A music fanatic at his core, Cobain’s drive to become a musician in the first place came from his ravenous consumption of any piece of music he could get his hands on. He recorded his favourite music in his journals, with one page reading, ‘Top 50 by Nirvana’, encompassing a list of his top albums. Sonic Youth, of course, is included, specifically their 1988 album, Daydream Nation.

Daydream Nation, Sonic Youth’s fifth studio album, is a definitive work not just for its truly goddamn innovative sound, but in the lyrical commentary weaved into its chords.

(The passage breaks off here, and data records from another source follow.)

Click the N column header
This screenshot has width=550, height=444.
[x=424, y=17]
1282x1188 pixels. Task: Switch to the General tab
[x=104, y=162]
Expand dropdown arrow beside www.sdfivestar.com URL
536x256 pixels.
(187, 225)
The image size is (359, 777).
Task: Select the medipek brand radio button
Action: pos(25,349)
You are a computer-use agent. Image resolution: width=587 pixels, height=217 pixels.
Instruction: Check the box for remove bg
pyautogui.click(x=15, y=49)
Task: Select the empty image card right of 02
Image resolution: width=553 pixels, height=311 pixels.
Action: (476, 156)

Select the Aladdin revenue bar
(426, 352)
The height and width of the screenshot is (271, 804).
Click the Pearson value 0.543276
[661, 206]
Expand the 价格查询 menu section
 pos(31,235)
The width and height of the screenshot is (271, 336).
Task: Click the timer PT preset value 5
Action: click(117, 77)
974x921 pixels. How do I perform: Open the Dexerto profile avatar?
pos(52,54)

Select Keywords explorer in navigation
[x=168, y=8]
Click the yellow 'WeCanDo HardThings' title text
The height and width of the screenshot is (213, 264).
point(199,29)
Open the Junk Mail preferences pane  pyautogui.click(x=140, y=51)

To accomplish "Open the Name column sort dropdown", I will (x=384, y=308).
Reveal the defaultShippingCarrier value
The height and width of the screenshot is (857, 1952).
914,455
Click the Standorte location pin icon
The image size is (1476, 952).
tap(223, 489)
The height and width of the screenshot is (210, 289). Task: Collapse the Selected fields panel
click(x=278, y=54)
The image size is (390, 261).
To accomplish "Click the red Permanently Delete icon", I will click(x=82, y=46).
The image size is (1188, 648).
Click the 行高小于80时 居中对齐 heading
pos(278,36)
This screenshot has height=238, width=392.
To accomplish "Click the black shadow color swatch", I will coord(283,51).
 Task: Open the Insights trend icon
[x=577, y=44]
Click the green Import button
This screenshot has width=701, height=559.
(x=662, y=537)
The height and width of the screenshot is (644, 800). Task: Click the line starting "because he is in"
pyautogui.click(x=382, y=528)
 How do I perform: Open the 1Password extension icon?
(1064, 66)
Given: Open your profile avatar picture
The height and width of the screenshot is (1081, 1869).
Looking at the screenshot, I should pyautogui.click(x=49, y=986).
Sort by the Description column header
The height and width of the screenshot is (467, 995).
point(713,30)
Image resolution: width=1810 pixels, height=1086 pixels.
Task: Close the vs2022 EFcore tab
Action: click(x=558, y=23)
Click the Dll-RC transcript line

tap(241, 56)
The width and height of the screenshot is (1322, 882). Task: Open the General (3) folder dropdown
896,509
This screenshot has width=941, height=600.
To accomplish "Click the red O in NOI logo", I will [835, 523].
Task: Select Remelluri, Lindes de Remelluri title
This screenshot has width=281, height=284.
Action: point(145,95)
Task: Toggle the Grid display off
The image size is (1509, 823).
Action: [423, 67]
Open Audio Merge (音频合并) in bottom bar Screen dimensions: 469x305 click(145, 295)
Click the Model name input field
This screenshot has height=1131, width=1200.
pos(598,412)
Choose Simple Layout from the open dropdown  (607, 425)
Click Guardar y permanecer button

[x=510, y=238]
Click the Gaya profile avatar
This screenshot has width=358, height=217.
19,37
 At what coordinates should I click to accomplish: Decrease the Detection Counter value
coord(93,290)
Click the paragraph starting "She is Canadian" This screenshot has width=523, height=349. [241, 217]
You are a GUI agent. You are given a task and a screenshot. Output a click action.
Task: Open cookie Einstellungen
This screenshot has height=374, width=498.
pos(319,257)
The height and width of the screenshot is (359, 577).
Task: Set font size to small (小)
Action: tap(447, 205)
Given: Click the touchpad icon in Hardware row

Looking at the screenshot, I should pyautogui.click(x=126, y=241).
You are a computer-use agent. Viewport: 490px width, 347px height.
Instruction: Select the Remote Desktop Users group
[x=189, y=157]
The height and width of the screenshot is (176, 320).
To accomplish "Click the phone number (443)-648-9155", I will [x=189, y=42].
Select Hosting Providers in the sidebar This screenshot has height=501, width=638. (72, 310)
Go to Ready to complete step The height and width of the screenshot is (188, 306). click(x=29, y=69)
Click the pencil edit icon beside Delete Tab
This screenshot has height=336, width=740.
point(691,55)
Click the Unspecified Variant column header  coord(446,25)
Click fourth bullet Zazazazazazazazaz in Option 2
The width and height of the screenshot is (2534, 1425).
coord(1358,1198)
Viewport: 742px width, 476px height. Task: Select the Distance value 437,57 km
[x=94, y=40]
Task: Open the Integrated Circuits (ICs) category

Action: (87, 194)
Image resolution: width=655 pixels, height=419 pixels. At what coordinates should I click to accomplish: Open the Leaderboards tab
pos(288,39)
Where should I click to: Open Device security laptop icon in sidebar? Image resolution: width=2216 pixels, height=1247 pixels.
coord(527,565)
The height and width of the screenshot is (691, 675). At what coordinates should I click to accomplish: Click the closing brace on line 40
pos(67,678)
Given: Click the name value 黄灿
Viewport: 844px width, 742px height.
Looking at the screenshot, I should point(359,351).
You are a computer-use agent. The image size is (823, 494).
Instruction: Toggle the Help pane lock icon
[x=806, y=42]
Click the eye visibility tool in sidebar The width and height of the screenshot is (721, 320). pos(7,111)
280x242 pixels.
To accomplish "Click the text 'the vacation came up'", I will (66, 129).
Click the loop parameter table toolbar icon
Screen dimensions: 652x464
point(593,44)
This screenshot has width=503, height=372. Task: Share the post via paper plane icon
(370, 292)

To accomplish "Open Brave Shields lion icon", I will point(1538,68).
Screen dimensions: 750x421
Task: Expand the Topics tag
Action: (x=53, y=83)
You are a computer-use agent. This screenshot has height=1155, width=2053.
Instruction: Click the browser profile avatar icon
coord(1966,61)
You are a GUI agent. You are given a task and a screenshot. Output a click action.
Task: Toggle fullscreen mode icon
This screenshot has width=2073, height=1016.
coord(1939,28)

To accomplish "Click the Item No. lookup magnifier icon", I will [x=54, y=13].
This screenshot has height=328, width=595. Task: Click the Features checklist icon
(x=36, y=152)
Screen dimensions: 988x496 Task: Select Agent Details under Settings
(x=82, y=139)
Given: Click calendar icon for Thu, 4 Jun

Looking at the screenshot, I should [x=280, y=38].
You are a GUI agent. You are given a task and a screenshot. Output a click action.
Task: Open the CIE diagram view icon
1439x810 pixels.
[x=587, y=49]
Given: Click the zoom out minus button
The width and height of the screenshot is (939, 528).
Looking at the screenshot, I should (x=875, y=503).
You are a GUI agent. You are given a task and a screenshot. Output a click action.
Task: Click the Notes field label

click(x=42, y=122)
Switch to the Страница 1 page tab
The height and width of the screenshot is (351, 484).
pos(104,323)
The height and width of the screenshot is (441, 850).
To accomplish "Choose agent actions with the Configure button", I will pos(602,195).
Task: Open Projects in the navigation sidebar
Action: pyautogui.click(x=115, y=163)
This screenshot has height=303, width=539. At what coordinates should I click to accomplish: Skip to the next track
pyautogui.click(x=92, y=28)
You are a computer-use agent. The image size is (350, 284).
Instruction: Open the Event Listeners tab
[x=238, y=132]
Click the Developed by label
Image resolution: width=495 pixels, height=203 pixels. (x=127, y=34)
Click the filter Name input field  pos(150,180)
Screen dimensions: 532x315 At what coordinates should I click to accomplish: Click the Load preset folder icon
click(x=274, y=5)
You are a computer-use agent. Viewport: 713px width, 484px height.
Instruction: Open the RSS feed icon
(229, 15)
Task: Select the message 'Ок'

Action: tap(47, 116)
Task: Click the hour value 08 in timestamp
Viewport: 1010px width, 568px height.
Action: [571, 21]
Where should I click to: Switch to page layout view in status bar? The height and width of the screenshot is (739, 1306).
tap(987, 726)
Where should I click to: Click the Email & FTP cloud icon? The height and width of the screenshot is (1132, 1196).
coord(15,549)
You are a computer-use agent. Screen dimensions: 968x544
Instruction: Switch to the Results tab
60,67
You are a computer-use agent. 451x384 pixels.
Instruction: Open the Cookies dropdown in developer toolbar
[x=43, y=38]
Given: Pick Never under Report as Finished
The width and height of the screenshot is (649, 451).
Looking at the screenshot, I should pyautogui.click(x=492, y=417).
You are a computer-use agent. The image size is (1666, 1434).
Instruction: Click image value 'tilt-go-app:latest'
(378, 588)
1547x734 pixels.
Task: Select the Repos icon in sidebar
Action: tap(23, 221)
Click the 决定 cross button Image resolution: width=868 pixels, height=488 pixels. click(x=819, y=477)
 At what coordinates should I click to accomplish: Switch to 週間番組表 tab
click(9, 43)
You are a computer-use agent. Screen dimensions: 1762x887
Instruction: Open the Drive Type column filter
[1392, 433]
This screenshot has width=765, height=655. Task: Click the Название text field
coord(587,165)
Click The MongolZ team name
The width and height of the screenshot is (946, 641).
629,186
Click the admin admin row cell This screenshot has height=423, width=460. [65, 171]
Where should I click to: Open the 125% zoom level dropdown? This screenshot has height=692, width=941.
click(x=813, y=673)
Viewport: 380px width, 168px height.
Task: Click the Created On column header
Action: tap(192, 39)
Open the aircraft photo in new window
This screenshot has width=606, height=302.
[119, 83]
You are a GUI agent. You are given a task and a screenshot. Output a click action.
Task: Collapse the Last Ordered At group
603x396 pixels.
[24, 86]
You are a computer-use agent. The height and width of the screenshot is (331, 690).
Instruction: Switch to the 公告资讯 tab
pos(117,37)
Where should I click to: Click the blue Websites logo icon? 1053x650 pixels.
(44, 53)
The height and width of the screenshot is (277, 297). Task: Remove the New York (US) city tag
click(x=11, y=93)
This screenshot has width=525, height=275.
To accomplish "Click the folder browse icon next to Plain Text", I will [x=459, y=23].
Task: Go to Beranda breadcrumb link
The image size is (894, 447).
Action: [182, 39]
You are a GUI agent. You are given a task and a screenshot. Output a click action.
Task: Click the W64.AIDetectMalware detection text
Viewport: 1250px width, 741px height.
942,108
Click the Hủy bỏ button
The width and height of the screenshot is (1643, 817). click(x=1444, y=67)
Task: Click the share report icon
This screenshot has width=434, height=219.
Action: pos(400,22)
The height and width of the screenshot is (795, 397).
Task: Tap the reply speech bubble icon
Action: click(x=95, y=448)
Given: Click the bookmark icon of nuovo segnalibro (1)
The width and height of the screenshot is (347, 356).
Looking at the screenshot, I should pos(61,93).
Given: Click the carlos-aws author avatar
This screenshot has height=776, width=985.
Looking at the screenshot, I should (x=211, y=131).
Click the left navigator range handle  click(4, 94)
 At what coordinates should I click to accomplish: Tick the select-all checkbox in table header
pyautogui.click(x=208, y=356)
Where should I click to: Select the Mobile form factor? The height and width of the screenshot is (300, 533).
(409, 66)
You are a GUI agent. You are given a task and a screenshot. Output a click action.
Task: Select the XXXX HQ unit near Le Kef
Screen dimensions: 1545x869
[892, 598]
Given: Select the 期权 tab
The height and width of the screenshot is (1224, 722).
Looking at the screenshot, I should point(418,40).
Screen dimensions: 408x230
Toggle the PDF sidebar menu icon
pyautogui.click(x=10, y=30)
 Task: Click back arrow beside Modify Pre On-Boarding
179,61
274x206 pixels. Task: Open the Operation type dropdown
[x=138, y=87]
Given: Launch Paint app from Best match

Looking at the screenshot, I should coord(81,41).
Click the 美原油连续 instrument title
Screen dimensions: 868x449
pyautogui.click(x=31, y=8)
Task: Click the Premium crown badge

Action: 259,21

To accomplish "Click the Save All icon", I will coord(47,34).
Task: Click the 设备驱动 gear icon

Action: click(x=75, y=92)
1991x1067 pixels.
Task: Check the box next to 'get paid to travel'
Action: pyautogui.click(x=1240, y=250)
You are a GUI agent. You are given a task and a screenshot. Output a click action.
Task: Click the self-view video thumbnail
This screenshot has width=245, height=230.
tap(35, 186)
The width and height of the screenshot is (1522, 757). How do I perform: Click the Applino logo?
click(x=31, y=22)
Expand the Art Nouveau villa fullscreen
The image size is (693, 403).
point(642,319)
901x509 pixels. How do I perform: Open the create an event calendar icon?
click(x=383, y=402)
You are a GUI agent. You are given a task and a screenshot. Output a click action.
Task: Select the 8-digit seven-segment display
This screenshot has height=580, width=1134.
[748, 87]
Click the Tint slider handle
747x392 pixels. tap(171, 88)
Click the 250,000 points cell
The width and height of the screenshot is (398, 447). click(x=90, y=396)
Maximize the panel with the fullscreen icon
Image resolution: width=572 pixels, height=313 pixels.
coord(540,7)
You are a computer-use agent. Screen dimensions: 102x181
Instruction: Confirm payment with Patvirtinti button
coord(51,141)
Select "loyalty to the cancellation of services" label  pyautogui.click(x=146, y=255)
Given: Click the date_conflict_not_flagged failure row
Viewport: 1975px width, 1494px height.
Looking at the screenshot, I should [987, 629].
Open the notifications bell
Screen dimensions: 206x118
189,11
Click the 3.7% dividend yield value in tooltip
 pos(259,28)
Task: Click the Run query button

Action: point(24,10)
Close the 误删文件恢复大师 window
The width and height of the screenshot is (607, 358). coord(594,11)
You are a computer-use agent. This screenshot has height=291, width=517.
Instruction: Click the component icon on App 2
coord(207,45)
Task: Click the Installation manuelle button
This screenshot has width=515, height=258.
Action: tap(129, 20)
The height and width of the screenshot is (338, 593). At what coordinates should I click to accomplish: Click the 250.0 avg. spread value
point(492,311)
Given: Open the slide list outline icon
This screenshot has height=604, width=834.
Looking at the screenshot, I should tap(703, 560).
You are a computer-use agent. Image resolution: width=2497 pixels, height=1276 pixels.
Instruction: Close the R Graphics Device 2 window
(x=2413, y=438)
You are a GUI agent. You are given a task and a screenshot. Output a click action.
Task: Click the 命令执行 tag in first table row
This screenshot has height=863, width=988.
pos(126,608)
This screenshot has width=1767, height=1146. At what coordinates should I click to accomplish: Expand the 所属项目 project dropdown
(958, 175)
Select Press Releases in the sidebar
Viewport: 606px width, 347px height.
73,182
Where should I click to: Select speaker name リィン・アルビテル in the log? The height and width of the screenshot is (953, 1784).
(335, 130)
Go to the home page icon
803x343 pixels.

Across the record, the pieces touched on a really wide variety of topics, ranging from critiques of the music industry to the crack epidemic in America that overtook the decade, matched with wildly inventive instrumental solos heard in lengthy sections between verses.

Science fiction inspired ‘The Sprawl’, with literary sampling in its lyrics from The Stars at Noon, a novel by Denis Johnson. ‘Eric’s Trip’ alludes to Warhol superstar Eric Emerson’s LSD-induced speech in Warhol’s movie Chelsea Girls.

Daydream Nation, as a whole, encompasses the milieu that Sonic Youth found themselves enclosed in, and with its inventive tone and expression, it is easy to see where Cobain found himself enchanted, perhaps even imagining where he could mirror a similar approach.